PASSAGE TO READ
Deep Dive into UserData
Introduction
Have you ever wondered how to customize cloud infrastructure to fit your specific needs? User data is the key, and in this article, we'll take a deep dive into it, covering everything you need to know with complete clarity.
At its core, user data is a set of instructions or scripts that can be run on a new instance to configure its behaviour and settings. With the help of cloud-init, a powerful open-source tool, users can automate the initialization process and define scripts and commands to run when an instance is launched.
In this article, we'll explore the importance of user data in AWS, how it works, and how to use cloud-init to get the most out of it. So, buckle up and get ready for a deep dive into the ins and outs of user data in AWS.
What is UserData?
User data in AWS is a set of instructions or scripts that can be provided to a new instance during its launch. These instructions can be used to customize the instance's behaviour and settings, such as installing software packages, configuring network settings, or running custom scripts. By using user data, you can automate the initialization process and quickly set up instances with the configurations you need. User data can be passed to instances using the AWS Management Console, CLI, or SDKs.
Let us see a simple user data that installs and enables an Apache HTTP server on an aws ec2 instance:
#!/bin/bash
yum update -y
yum install -y httpd
systemctl start httpd
systemctl enable httpd
echo "<h1>Hello World from $(hostname -f)</h1>" > /var/www/html/index.html
Notes:
'#!' is called a Shebang and it tells the machine, which interpreter it must use for executing the user data script. Here it is Bash Shell that should be used.
Here we have installed an Apache HTTP service on the ec2 which will fire up the index.html page displaying "hello world from the <hostname>" when triggered on port 80.
See it for yourself...
Fig-1: AWS EC2 Instance
Fig-2: Displaying the index.html page
Note:
- You need to open the address on the EC2 with HTTP and call it on port 80, So it will be like "http://<IPv4 of EC2>:80". You can't run on HTTPS by default. This is because HTTPS requires a valid SSL/TLS certificate, and by default, EC2 instances don't come with one pre-installed.
But how does all of this happen - CloudInit comes into the picture
According to the docs of Cloud-Init:
" Cloud-init
is the industry standard multi-distribution method for cross-platform cloud instance initialisation. It is supported across all major public cloud providers, provisioning systems for private cloud infrastructure, and bare-metal installations.
During boot, cloud-init
identifies the cloud it is running on and initialises the system accordingly. Cloud instances will automatically be provisioned during first boot with networking, storage, SSH keys, packages and various other system aspects already configured.
Cloud-init
provides the necessary glue between launching a cloud instance and connecting to it so that it works as expected.
For cloud users, cloud-init
provides no-install first-boot configuration management of a cloud instance. For cloud providers, it provides an instance setup that can be integrated with your cloud. "

[Element and text position data]

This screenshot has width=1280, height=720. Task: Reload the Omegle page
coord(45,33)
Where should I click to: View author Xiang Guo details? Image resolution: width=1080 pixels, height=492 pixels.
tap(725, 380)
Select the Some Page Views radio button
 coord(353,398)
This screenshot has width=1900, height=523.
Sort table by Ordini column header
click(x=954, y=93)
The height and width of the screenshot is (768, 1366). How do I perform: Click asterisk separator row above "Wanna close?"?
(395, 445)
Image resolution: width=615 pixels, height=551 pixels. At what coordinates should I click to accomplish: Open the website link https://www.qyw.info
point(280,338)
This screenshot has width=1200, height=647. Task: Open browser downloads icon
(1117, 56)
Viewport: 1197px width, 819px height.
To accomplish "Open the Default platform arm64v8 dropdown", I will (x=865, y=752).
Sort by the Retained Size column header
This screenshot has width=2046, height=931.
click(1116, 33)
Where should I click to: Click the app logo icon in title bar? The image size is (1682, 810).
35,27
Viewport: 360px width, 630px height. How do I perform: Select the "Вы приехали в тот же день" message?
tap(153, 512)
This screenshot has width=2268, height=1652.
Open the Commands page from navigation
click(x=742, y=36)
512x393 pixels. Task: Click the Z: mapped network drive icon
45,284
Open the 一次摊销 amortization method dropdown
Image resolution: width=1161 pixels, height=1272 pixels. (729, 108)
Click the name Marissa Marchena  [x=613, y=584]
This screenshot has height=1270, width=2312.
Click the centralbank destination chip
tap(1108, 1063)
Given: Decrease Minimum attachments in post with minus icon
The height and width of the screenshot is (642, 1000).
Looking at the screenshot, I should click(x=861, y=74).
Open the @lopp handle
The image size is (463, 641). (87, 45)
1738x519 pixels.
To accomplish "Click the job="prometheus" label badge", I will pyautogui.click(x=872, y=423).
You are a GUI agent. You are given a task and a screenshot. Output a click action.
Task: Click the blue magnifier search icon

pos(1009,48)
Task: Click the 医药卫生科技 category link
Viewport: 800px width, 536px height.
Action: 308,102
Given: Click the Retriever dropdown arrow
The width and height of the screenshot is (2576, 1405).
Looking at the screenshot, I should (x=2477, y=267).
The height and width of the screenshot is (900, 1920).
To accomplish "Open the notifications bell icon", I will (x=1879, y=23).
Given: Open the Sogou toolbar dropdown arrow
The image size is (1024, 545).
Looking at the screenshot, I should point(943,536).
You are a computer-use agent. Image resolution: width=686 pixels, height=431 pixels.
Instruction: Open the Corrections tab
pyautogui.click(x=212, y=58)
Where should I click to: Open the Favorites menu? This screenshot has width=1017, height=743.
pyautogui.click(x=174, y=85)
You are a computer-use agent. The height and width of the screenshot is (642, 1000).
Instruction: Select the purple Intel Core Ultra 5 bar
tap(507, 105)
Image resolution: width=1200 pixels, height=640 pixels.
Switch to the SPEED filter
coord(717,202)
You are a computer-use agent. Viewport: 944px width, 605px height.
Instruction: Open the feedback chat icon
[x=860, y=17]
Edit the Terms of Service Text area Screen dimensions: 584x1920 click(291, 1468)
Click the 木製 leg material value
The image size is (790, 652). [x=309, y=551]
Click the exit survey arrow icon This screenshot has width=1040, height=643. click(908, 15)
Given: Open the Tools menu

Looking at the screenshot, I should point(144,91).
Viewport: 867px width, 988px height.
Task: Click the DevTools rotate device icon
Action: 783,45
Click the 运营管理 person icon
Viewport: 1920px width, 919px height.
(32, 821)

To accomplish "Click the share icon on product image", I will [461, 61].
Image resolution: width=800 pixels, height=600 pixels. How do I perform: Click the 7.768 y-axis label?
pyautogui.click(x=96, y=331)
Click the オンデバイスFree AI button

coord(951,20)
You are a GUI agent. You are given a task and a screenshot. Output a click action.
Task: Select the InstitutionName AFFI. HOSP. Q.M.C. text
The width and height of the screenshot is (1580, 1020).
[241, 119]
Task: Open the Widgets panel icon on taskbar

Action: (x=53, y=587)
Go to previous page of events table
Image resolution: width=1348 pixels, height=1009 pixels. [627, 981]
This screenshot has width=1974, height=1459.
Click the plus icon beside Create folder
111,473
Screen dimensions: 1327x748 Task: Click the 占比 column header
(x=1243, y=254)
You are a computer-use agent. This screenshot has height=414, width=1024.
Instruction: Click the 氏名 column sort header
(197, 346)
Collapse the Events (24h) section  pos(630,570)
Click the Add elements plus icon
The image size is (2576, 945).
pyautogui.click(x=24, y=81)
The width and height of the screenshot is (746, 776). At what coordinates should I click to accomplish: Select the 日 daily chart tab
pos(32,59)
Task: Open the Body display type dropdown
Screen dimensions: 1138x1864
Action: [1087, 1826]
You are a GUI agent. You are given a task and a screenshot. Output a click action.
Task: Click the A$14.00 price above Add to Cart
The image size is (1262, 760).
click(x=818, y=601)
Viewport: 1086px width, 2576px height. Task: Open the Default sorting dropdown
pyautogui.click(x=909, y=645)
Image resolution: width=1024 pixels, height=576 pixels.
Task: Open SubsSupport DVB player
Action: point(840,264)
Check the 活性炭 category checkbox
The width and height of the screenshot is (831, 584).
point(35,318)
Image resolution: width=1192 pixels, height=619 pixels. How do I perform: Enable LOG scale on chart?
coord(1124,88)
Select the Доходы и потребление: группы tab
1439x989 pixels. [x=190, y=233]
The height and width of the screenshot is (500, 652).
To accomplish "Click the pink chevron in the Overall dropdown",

TASKS
(a) Answer these questions from the user data article:
(i) What open-source tool does it say lets users automate the initialization process?
(ii) On which port must the EC2 address be called to show the page?
(iii) According to the quoted Cloud-Init docs, when are cloud instances automatically provisioned?
(b) Decide whether each statement agrees with the user data article, answering yes or no and quoting the words that settle it:
(i) User data can be passed to instances only through the AWS Management Console.
(ii) EC2 instances come with an SSL/TLS certificate pre-installed by default.
(iii) The Shebang tells the machine which interpreter to use for the user data script.

LIST OF SOLUTIONS
(a)
(i) cloud-init
(ii) Port 80
(iii) During first boot

(b)
(i) No: "User data can be passed to instances using the AWS Management Console, CLI, or SDKs."
(ii) No: "by default, EC2 instances don't come with one pre-installed."
(iii) Yes: "'#!' is called a Shebang and it tells the machine, which interpreter it must use for executing the user data script."